Task to carry out> In the entries below, find the lines with the word "dialog" and copy them.

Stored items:
━━━━

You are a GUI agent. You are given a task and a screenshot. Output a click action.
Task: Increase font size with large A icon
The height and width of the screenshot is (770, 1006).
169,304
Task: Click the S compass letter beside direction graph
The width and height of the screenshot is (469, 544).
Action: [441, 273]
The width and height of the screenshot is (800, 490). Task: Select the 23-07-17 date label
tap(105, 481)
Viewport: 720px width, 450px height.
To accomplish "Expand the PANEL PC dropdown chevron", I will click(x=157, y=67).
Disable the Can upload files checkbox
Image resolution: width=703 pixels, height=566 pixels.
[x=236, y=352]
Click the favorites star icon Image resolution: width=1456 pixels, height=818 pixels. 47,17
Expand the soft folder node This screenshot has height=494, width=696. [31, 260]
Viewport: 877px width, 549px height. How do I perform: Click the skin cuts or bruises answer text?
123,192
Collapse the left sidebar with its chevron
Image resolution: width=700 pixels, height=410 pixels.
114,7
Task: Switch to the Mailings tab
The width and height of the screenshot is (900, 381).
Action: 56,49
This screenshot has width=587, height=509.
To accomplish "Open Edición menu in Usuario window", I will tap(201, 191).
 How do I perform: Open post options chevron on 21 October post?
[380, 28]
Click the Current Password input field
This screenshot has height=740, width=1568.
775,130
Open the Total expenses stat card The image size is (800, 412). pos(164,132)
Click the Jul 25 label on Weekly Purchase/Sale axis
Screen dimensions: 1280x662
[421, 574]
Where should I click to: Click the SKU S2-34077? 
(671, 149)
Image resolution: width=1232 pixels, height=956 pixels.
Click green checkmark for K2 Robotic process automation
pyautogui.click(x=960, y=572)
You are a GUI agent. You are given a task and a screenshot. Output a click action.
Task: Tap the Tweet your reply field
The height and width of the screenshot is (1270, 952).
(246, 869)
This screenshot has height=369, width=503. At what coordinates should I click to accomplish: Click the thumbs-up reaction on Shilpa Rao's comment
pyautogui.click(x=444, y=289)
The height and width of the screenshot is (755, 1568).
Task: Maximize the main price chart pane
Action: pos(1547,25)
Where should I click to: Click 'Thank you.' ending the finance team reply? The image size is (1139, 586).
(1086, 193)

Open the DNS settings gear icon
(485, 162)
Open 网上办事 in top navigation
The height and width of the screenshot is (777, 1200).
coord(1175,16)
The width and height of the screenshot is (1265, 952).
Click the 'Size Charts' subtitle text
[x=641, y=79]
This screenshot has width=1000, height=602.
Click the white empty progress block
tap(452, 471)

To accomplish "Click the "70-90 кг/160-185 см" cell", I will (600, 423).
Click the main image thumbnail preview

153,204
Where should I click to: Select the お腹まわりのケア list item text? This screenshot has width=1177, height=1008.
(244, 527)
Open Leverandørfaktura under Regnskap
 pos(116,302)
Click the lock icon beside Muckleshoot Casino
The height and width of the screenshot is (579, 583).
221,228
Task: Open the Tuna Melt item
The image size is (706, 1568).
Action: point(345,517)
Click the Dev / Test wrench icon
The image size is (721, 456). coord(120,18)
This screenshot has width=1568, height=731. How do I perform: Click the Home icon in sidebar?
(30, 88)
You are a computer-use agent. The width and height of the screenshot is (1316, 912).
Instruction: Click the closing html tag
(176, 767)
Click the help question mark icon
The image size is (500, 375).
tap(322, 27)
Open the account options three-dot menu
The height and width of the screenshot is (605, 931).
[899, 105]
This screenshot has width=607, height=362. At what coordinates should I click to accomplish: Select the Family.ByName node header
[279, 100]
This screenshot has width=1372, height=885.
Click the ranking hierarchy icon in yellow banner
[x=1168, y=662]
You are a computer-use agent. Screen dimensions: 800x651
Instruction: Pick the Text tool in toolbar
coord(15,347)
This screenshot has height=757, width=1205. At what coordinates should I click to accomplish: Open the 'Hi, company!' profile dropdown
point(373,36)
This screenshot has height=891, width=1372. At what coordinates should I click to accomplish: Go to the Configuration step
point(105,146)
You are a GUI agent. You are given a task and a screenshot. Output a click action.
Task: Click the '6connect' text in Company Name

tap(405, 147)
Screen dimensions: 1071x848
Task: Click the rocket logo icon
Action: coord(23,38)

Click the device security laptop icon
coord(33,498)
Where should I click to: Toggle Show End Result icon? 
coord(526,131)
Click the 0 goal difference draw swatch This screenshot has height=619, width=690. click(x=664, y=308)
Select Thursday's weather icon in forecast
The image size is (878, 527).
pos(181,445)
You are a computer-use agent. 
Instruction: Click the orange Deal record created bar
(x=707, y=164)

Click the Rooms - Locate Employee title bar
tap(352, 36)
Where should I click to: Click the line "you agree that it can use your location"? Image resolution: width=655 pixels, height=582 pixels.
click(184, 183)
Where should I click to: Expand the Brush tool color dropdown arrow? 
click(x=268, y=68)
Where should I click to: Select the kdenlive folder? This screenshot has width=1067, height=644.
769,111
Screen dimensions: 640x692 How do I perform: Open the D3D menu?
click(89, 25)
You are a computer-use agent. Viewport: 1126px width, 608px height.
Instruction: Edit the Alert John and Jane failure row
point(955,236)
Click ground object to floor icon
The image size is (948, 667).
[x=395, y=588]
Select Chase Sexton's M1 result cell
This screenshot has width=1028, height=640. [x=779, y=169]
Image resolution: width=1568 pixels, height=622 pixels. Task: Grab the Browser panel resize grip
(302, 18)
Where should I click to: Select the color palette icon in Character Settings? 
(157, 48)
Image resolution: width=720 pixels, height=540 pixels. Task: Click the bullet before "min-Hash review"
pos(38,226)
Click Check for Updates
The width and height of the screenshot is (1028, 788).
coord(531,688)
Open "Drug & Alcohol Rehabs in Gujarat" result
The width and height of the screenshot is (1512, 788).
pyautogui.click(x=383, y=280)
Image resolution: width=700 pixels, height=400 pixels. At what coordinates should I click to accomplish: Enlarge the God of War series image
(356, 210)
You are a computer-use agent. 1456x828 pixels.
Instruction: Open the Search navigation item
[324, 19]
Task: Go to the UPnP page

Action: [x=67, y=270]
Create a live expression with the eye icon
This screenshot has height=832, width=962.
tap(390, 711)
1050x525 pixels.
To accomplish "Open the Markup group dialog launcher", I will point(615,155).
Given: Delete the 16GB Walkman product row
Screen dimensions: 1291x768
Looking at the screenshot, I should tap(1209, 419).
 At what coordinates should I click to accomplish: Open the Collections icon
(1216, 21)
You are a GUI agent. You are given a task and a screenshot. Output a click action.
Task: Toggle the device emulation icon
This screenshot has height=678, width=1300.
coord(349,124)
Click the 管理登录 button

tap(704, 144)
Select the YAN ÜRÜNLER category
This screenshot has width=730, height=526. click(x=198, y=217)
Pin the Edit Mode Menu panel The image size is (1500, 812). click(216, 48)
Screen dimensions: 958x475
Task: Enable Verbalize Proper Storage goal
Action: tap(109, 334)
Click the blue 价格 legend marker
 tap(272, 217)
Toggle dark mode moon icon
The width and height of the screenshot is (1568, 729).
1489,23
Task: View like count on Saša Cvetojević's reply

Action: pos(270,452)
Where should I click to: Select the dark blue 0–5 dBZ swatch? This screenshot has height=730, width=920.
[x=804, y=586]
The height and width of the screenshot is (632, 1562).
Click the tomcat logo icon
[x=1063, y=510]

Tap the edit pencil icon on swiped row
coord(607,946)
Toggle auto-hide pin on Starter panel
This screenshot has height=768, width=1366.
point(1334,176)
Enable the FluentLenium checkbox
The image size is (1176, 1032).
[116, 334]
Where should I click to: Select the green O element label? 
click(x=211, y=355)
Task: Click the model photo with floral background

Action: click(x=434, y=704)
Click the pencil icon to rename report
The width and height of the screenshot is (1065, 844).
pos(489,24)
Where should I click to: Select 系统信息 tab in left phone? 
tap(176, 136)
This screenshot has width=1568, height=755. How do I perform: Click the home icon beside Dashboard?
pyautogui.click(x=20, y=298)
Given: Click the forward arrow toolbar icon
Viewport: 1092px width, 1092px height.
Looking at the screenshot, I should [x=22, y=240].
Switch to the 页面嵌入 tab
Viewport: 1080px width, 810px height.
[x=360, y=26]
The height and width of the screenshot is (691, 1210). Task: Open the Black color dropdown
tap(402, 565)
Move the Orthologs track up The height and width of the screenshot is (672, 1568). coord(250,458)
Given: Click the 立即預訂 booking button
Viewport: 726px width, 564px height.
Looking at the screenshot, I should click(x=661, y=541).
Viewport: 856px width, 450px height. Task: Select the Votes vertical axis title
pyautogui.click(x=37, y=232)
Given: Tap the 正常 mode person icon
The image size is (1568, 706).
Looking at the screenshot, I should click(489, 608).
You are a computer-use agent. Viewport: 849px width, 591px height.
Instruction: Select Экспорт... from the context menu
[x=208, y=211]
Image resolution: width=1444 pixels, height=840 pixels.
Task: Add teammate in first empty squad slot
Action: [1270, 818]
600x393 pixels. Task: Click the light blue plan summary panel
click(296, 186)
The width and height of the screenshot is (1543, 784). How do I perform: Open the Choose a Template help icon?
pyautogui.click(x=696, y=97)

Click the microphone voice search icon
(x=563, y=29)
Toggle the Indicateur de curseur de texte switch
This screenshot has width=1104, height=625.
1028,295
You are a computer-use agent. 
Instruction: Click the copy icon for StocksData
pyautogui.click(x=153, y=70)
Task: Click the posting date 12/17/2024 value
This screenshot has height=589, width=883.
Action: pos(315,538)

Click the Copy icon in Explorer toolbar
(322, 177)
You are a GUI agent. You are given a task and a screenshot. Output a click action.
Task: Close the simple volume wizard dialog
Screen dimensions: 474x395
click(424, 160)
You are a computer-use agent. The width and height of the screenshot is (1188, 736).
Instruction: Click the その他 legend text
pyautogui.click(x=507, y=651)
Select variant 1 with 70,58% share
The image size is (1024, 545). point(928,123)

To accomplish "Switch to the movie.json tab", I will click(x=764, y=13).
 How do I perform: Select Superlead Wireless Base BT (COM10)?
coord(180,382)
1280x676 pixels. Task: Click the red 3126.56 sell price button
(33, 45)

━━━━

Solution to the problem>
To accomplish "Open the Markup group dialog launcher", I will point(615,155).
Task: Close the simple volume wizard dialog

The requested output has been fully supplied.